Probably the best known spyware for these types of attacks is Israel-based NSO Group’s Pegasus, which has been used in mercenary spyware campaigns against noted journalists, politicians, and other individuals. The NSO Group typically skirts any responsibility, claiming that the firm sells Pegasus only to intelligence and law enforcement agencies and that Pegasus can only be used against terrorists and criminals.

Apple and other companies have nevertheless sued the NSO Group for its role in state-sponsored attacks. Apple has also been forced to create and deploy bug fixes for the iPhone, iPad, Mac, and Apple Watch to shore up vulnerabilities exploited by Pegasus.

Although such attacks are often state-sponsored, Apple removed that term from its alert and from the latest update to its support page, after facing pressure from the Indian government about linking such breaches to state actors, a source with direct knowledge told Reuters. The support page does, however, still state that “individually targeted attacks of such exceptional cost and complexity have historically been associated with state actors.”

How would you know if you’re being targeted by a mercenary spyware attack? If Apple determines that you’re a potential victim, you’ll receive an email and a text message with an alert. A threat notification will also appear at the top of your Apple ID page after you sign in.

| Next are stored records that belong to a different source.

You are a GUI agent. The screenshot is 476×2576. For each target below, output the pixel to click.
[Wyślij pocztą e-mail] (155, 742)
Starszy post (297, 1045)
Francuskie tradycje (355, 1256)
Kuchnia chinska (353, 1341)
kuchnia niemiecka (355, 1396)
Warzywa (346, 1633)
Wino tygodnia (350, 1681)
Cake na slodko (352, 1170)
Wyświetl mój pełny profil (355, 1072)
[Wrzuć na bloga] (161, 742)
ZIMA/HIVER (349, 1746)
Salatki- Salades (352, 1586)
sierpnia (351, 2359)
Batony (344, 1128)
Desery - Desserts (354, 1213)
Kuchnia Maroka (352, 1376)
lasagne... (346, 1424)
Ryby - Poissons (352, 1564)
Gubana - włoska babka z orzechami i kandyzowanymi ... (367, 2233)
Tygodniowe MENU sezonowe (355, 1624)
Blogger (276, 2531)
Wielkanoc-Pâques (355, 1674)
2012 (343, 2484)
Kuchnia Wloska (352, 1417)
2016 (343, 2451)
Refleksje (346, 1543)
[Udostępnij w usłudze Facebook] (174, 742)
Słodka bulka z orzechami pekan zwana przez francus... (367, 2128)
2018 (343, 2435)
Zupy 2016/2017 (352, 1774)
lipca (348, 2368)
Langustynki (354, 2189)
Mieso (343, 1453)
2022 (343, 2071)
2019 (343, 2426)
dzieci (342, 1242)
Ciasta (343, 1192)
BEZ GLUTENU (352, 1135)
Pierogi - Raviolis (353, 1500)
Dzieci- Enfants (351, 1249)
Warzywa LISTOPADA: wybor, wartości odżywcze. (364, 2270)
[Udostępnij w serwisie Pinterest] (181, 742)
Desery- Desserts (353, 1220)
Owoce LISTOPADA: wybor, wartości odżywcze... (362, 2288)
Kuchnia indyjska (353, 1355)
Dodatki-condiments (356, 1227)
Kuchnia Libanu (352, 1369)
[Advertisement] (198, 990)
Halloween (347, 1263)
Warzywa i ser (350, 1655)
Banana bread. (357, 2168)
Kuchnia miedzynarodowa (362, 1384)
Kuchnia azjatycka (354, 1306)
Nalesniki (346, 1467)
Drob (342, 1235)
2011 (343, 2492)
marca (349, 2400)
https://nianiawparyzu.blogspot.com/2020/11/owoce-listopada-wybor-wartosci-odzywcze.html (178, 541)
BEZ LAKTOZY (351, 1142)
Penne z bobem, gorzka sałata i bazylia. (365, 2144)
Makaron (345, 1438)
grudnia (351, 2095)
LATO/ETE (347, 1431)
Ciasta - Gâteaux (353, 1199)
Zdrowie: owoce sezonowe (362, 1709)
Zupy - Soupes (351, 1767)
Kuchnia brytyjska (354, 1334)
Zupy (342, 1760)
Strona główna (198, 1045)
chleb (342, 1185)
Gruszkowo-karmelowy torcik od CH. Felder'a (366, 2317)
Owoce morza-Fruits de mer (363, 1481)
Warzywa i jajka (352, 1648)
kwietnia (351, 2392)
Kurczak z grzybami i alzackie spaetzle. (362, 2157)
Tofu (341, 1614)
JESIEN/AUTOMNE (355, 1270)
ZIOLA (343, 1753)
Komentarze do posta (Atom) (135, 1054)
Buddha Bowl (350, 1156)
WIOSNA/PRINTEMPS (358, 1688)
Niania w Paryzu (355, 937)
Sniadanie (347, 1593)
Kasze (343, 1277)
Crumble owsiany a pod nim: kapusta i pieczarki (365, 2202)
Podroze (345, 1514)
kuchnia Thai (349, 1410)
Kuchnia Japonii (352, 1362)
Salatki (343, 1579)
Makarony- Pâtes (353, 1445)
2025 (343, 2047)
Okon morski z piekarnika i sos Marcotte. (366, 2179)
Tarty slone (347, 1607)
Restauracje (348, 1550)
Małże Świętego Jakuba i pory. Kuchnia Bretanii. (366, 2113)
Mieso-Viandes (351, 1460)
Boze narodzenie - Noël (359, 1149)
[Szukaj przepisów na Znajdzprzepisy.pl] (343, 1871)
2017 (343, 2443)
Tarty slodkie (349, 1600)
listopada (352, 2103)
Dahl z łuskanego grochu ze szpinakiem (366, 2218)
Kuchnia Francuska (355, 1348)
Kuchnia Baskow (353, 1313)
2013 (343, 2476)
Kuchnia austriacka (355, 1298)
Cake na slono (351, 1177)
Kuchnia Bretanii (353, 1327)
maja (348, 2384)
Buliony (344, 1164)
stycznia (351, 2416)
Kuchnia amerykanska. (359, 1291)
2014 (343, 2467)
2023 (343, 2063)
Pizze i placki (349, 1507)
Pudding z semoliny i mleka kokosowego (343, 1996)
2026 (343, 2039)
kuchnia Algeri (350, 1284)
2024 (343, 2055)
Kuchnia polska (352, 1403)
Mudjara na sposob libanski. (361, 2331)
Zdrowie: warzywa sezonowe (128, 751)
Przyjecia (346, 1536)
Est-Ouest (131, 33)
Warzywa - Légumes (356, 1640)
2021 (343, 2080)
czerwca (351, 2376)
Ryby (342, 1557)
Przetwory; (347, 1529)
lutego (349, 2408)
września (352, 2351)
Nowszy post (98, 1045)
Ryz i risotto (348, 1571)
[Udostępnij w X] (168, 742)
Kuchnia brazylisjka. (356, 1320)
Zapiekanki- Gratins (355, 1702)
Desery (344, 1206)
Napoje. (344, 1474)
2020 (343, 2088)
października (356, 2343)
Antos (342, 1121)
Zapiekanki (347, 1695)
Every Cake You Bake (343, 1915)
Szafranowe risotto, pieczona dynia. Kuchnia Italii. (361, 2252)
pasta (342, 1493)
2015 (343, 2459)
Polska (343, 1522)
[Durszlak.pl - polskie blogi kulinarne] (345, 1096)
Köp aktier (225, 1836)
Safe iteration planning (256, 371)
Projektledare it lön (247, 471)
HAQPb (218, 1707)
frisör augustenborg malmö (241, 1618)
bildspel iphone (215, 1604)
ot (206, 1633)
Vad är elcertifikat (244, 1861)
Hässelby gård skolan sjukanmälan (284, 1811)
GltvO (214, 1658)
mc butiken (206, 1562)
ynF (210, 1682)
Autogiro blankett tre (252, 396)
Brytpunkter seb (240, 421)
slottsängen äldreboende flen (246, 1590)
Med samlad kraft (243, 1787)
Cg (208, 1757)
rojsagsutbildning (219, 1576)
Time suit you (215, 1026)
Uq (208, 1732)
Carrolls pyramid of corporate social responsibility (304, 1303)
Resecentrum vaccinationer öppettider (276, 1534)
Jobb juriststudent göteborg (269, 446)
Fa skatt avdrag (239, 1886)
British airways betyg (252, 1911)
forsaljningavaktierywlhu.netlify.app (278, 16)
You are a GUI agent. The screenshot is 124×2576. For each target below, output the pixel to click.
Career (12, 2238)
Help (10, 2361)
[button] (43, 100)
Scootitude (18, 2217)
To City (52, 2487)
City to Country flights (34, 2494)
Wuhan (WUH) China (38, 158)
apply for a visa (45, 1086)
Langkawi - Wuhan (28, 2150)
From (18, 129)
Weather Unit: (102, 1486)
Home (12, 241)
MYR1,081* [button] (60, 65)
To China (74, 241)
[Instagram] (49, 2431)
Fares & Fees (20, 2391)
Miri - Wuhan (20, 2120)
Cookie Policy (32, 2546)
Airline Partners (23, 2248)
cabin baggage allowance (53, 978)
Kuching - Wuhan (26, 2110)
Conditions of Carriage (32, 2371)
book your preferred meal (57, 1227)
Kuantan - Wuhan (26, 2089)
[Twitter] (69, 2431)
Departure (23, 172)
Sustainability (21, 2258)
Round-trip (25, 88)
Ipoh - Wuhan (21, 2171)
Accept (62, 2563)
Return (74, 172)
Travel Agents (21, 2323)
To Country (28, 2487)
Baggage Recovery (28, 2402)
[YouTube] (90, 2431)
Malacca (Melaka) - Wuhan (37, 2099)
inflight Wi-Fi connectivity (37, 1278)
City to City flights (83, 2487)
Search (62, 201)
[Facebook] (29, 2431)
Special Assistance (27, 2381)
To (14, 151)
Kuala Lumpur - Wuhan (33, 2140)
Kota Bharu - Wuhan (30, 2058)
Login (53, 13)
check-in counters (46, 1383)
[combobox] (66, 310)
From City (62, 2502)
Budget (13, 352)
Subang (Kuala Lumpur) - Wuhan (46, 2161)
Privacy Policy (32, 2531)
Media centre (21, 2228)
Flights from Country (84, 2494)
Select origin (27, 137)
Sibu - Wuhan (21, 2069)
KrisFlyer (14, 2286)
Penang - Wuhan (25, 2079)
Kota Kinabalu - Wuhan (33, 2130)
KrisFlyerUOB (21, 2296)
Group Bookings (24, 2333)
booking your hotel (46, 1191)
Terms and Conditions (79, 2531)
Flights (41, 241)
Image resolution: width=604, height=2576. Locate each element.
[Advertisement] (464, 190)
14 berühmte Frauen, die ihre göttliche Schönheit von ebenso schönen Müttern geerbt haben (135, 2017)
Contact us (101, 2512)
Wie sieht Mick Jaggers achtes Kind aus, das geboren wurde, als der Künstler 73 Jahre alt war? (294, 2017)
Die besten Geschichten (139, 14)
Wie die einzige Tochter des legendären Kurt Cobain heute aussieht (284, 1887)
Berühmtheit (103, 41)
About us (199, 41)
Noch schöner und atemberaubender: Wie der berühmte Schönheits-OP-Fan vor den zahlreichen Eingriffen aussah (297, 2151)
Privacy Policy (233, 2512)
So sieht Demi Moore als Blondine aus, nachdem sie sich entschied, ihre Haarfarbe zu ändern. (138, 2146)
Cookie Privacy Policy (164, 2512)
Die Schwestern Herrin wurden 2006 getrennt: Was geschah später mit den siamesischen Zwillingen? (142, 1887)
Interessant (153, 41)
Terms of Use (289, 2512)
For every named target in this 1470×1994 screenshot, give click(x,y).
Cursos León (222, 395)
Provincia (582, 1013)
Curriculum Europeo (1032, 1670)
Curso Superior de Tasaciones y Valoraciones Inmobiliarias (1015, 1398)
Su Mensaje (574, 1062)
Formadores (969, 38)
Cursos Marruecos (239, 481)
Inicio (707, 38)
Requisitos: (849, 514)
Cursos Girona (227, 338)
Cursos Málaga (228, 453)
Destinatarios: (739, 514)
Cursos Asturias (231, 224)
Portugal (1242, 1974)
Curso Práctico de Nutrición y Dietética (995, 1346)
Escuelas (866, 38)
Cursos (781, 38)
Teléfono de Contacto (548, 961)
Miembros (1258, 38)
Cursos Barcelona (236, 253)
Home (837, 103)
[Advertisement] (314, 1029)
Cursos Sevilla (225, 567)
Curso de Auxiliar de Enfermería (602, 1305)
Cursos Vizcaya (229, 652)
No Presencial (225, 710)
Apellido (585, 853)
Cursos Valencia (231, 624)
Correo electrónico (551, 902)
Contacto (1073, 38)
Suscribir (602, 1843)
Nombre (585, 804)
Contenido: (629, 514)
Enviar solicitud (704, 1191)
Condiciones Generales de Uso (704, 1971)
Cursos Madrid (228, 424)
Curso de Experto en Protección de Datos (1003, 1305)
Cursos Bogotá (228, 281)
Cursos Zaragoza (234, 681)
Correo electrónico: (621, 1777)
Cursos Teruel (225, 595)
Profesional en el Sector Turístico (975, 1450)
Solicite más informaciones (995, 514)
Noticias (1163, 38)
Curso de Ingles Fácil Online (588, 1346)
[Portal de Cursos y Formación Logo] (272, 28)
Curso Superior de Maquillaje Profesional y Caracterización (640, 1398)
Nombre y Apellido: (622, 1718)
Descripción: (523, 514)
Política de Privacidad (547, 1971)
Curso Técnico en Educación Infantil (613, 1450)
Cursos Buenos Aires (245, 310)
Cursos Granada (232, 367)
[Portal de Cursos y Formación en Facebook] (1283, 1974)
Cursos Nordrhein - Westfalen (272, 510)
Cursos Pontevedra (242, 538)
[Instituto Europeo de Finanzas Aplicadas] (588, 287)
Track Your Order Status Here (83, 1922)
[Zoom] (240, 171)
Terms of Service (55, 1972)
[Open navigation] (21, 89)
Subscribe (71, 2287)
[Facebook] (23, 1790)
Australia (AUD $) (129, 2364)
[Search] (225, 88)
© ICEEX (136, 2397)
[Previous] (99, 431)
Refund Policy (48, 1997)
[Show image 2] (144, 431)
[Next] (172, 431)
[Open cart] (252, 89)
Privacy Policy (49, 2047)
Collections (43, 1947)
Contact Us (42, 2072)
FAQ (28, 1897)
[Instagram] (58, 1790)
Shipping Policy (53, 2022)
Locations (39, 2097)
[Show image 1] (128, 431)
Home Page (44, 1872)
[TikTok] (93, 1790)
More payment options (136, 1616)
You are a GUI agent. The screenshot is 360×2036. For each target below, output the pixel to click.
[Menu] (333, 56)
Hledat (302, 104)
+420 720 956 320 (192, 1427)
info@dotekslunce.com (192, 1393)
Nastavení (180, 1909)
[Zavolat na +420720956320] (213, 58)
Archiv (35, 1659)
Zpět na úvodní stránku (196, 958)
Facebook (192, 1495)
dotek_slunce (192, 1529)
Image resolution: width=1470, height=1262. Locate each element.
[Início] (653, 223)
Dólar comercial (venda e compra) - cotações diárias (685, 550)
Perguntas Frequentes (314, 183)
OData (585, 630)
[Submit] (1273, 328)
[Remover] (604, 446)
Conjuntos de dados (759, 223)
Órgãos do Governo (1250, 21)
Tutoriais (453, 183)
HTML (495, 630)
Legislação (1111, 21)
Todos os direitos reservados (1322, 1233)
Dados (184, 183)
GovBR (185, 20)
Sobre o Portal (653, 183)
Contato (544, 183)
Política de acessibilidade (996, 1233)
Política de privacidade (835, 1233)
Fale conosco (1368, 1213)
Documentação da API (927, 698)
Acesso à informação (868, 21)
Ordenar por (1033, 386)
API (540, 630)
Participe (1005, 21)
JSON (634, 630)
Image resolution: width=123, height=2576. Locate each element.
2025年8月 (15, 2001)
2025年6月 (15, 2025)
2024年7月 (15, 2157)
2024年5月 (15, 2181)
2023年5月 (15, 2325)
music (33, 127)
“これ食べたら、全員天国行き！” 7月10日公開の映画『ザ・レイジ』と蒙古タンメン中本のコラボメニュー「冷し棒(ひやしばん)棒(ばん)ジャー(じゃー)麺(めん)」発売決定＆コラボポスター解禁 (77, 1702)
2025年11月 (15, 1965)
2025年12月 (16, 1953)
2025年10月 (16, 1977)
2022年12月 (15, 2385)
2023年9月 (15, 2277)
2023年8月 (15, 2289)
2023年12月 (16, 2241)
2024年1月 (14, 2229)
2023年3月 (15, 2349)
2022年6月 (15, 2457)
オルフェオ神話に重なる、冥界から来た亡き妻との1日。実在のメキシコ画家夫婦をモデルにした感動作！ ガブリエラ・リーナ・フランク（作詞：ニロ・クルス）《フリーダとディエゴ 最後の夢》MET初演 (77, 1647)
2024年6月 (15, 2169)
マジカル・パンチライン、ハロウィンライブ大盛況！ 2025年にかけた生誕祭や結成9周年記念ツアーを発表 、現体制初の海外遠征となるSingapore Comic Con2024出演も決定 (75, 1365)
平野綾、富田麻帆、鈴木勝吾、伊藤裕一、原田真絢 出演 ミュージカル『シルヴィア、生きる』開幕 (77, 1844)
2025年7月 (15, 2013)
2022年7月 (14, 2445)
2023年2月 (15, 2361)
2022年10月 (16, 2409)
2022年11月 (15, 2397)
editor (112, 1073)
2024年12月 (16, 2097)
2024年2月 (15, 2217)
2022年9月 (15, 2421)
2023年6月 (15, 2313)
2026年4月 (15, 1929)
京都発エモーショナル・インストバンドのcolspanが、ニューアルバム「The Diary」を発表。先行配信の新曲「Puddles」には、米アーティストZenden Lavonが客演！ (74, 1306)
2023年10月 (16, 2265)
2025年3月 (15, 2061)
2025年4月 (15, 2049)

Apple also suggests that all iPhone users take these steps to protect themselves from spyware and similar threats:

  • Protect your device with a passcode.
  • Safeguard your Apple ID with two-factor authentication and a strong, secure password.
  • Update your device to the latest OS version, which usually includes the newest security fixes.
  • Install apps only from the App Store.
  • Use strong and unique passwords for all your online accounts.
  • Don’t click on links or attachments from unknown senders.

You can also protect yourself against such attacks by turning on Lockdown Mode, which disables or limits key features and settings to prevent the spyware from stealing sensitive data. In the event of an attack, Apple recommends that you also reach out to experts, such as the rapid-response emergency security assistance offered by the Digital Security Helpline at the nonprofit group Access Now.